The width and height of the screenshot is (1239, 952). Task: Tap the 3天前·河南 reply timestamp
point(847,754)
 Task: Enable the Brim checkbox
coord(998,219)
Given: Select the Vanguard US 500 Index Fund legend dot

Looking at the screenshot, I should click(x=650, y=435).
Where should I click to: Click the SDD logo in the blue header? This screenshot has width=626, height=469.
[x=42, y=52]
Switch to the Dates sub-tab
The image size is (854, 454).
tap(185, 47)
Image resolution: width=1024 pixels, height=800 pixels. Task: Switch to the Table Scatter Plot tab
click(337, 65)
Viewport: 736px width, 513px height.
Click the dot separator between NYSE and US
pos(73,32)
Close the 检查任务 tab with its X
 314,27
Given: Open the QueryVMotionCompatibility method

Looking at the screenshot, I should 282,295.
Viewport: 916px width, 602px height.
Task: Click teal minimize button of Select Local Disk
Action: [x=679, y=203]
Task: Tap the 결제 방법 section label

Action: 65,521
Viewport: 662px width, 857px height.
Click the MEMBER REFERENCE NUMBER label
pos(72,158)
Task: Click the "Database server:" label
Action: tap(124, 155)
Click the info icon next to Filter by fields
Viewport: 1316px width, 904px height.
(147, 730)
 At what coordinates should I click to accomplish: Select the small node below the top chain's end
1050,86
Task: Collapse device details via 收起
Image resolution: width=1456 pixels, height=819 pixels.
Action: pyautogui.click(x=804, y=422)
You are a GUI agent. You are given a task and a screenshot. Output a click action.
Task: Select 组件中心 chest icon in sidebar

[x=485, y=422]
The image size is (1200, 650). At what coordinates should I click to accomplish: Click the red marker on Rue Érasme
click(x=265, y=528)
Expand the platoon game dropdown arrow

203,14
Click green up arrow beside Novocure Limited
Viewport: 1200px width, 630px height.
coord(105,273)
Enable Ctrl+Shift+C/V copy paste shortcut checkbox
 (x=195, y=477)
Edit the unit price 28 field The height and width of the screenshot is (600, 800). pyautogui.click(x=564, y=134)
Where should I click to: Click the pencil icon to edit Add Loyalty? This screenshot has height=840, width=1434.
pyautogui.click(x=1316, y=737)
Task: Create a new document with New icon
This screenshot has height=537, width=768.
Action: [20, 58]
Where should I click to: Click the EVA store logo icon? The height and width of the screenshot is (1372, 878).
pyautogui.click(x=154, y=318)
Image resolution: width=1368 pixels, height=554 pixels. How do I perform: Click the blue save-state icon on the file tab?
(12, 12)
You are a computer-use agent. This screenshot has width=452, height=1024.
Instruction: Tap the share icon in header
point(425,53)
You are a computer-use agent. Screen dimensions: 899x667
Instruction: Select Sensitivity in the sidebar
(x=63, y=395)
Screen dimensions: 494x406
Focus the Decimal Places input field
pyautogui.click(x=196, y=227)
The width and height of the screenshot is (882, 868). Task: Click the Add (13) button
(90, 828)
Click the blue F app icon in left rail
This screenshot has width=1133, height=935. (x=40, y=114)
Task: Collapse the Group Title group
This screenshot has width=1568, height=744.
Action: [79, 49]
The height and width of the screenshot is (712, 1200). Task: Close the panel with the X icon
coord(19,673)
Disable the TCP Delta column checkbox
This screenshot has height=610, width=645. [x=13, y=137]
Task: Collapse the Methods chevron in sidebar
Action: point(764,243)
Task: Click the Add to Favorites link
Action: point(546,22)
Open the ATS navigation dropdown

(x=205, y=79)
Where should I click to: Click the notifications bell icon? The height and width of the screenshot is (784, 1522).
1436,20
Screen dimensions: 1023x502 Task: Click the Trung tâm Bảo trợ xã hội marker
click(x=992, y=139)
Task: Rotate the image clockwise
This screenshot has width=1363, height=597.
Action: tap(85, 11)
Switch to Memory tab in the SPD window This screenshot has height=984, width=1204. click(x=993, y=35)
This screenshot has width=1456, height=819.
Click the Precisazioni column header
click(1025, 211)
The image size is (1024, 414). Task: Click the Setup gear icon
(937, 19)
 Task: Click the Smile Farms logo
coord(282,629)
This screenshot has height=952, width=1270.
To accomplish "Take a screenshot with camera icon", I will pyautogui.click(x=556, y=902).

= The request =
Rewrite all of the material above, swapping "Enable" for "Turn on" and leaving everything else unchanged.

= Output of the exercise =
The width and height of the screenshot is (1239, 952). Task: Tap the 3天前·河南 reply timestamp
point(847,754)
 Task: Turn on the Brim checkbox
coord(998,219)
Given: Select the Vanguard US 500 Index Fund legend dot

Looking at the screenshot, I should click(x=650, y=435).
Where should I click to: Click the SDD logo in the blue header? This screenshot has width=626, height=469.
[x=42, y=52]
Switch to the Dates sub-tab
The image size is (854, 454).
tap(185, 47)
Image resolution: width=1024 pixels, height=800 pixels. Task: Switch to the Table Scatter Plot tab
click(337, 65)
Viewport: 736px width, 513px height.
Click the dot separator between NYSE and US
pos(73,32)
Close the 检查任务 tab with its X
 314,27
Given: Open the QueryVMotionCompatibility method

Looking at the screenshot, I should 282,295.
Viewport: 916px width, 602px height.
Task: Click teal minimize button of Select Local Disk
Action: [x=679, y=203]
Task: Tap the 결제 방법 section label

Action: 65,521
Viewport: 662px width, 857px height.
Click the MEMBER REFERENCE NUMBER label
pos(72,158)
Task: Click the "Database server:" label
Action: tap(124, 155)
Click the info icon next to Filter by fields
Viewport: 1316px width, 904px height.
(147, 730)
 At what coordinates should I click to accomplish: Select the small node below the top chain's end
1050,86
Task: Collapse device details via 收起
Image resolution: width=1456 pixels, height=819 pixels.
Action: pyautogui.click(x=804, y=422)
You are a GUI agent. You are given a task and a screenshot. Output a click action.
Task: Select 组件中心 chest icon in sidebar

[x=485, y=422]
The image size is (1200, 650). At what coordinates should I click to accomplish: Click the red marker on Rue Érasme
click(x=265, y=528)
Expand the platoon game dropdown arrow

203,14
Click green up arrow beside Novocure Limited
Viewport: 1200px width, 630px height.
coord(105,273)
Turn on Ctrl+Shift+C/V copy paste shortcut checkbox
 (x=195, y=477)
Edit the unit price 28 field The height and width of the screenshot is (600, 800). pyautogui.click(x=564, y=134)
Where should I click to: Click the pencil icon to edit Add Loyalty? This screenshot has height=840, width=1434.
pyautogui.click(x=1316, y=737)
Task: Create a new document with New icon
This screenshot has height=537, width=768.
Action: [20, 58]
Where should I click to: Click the EVA store logo icon? The height and width of the screenshot is (1372, 878).
pyautogui.click(x=154, y=318)
Image resolution: width=1368 pixels, height=554 pixels. How do I perform: Click the blue save-state icon on the file tab?
(12, 12)
You are a computer-use agent. This screenshot has width=452, height=1024.
Instruction: Tap the share icon in header
point(425,53)
You are a computer-use agent. Screen dimensions: 899x667
Instruction: Select Sensitivity in the sidebar
(x=63, y=395)
Screen dimensions: 494x406
Focus the Decimal Places input field
pyautogui.click(x=196, y=227)
The width and height of the screenshot is (882, 868). Task: Click the Add (13) button
(90, 828)
Click the blue F app icon in left rail
This screenshot has width=1133, height=935. (x=40, y=114)
Task: Collapse the Group Title group
This screenshot has width=1568, height=744.
Action: [79, 49]
The height and width of the screenshot is (712, 1200). Task: Close the panel with the X icon
coord(19,673)
Disable the TCP Delta column checkbox
This screenshot has height=610, width=645. [x=13, y=137]
Task: Collapse the Methods chevron in sidebar
Action: point(764,243)
Task: Click the Add to Favorites link
Action: point(546,22)
Open the ATS navigation dropdown

(x=205, y=79)
Where should I click to: Click the notifications bell icon? The height and width of the screenshot is (784, 1522).
1436,20
Screen dimensions: 1023x502 Task: Click the Trung tâm Bảo trợ xã hội marker
click(x=992, y=139)
Task: Rotate the image clockwise
This screenshot has width=1363, height=597.
Action: tap(85, 11)
Switch to Memory tab in the SPD window This screenshot has height=984, width=1204. click(x=993, y=35)
This screenshot has width=1456, height=819.
Click the Precisazioni column header
click(1025, 211)
The image size is (1024, 414). Task: Click the Setup gear icon
(937, 19)
 Task: Click the Smile Farms logo
coord(282,629)
This screenshot has height=952, width=1270.
To accomplish "Take a screenshot with camera icon", I will pyautogui.click(x=556, y=902).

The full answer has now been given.